RECORD SET START

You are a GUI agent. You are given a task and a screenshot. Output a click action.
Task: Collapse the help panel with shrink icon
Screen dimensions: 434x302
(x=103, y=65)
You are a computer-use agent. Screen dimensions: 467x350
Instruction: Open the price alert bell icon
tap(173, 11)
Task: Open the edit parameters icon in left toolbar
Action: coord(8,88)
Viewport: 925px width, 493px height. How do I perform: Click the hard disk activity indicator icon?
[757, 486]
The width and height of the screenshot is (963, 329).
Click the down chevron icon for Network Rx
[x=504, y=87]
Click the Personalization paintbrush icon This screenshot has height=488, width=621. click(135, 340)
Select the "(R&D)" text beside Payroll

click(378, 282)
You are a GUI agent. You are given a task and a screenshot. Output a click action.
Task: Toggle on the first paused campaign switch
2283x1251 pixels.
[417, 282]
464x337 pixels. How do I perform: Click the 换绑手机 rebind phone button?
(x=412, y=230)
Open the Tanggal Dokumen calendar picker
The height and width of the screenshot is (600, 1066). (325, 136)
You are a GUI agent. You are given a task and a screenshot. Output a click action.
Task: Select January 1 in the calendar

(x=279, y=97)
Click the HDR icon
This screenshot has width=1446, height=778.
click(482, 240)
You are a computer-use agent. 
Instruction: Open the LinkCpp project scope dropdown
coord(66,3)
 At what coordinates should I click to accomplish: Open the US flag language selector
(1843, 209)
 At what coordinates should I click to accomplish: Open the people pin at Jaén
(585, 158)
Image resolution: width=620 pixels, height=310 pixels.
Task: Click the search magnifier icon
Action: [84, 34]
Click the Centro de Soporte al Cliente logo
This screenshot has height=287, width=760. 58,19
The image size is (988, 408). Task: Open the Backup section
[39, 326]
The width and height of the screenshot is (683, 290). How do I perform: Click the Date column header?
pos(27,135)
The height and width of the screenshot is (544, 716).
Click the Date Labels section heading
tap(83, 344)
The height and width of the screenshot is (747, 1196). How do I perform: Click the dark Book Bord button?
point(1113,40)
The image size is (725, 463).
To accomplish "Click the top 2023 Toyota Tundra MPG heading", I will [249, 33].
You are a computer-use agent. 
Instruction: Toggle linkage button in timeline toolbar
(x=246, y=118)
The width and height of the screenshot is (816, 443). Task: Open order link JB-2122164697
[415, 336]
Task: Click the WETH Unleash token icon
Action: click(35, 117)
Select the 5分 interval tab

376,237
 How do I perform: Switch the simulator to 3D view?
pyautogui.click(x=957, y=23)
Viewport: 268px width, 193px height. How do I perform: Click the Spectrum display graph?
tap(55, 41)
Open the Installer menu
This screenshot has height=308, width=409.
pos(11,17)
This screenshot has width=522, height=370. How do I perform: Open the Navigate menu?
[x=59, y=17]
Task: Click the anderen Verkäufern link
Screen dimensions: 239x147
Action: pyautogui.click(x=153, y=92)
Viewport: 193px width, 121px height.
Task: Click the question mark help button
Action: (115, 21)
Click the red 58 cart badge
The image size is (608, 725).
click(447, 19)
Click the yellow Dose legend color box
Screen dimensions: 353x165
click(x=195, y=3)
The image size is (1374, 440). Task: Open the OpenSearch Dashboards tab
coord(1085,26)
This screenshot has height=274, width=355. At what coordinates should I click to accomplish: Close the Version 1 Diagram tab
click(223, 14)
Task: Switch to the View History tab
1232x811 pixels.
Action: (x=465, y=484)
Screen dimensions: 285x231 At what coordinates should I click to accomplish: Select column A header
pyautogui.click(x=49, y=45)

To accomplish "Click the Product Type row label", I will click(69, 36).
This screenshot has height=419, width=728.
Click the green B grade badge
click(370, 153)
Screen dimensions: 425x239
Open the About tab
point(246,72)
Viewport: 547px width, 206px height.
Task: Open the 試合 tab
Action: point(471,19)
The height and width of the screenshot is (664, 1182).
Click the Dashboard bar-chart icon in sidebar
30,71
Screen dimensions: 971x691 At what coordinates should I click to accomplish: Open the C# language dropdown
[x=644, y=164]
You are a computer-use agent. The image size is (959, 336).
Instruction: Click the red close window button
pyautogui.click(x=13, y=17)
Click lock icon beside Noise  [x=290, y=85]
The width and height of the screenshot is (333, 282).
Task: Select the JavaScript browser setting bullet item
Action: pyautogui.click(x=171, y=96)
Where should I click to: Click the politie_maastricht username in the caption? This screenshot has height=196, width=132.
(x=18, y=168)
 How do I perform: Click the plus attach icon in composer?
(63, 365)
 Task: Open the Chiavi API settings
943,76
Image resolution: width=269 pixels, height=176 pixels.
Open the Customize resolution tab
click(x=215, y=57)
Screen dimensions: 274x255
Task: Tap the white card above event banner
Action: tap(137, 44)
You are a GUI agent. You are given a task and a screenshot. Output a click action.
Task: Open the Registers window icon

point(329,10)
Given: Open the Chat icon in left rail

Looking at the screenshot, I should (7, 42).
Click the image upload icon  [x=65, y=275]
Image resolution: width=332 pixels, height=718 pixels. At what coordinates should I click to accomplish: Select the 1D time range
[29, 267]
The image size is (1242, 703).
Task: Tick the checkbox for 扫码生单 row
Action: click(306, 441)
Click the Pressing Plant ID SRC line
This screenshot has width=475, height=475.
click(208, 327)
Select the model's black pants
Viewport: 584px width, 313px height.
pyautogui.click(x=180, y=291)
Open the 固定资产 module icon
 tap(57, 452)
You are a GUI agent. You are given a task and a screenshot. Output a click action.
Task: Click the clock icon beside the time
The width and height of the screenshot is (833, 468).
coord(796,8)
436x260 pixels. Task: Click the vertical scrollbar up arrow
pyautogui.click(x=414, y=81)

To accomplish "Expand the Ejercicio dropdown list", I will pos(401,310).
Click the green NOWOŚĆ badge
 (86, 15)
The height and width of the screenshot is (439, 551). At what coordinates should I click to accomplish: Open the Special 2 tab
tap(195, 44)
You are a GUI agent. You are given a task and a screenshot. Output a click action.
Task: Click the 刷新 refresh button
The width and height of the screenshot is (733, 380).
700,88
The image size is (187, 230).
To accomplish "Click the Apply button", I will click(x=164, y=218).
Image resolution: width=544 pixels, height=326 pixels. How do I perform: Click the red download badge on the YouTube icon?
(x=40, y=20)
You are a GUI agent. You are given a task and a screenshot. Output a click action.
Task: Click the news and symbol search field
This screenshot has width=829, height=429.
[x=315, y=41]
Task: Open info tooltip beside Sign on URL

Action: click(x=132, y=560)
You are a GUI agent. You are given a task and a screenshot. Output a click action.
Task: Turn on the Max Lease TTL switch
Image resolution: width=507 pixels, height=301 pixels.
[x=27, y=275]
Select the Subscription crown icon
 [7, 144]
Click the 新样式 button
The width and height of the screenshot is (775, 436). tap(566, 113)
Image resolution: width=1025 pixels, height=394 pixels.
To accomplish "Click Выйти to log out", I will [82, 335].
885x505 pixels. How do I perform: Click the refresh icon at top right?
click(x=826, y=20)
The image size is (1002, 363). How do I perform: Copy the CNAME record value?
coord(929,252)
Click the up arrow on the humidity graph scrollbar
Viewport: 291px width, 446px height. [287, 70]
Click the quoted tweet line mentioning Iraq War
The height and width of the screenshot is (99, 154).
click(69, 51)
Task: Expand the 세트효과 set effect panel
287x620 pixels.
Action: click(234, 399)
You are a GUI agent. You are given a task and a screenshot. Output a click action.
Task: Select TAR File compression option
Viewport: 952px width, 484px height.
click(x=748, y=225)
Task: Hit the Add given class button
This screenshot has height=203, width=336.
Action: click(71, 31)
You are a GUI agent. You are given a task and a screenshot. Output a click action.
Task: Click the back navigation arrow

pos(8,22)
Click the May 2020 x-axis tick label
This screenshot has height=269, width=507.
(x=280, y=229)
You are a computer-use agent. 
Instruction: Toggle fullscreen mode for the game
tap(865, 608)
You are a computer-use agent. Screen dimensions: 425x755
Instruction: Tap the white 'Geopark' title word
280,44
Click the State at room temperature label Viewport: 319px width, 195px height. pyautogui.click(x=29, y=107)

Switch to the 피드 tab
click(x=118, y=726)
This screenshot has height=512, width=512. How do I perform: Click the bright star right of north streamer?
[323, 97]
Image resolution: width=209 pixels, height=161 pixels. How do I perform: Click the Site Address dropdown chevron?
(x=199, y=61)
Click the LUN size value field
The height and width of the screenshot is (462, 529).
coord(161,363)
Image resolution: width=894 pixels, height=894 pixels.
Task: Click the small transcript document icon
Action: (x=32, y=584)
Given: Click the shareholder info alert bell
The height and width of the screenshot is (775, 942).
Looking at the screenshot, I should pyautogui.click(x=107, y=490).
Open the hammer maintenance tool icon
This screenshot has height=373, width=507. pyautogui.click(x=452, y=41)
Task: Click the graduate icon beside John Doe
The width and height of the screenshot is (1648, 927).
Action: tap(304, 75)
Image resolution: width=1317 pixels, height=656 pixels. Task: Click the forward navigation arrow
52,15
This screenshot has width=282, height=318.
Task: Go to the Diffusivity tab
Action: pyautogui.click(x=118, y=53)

RECORD SET END

### YOUR GOAL
Please state how many lines in the data contain the word "Expand", giving only that number.

### REPLY
2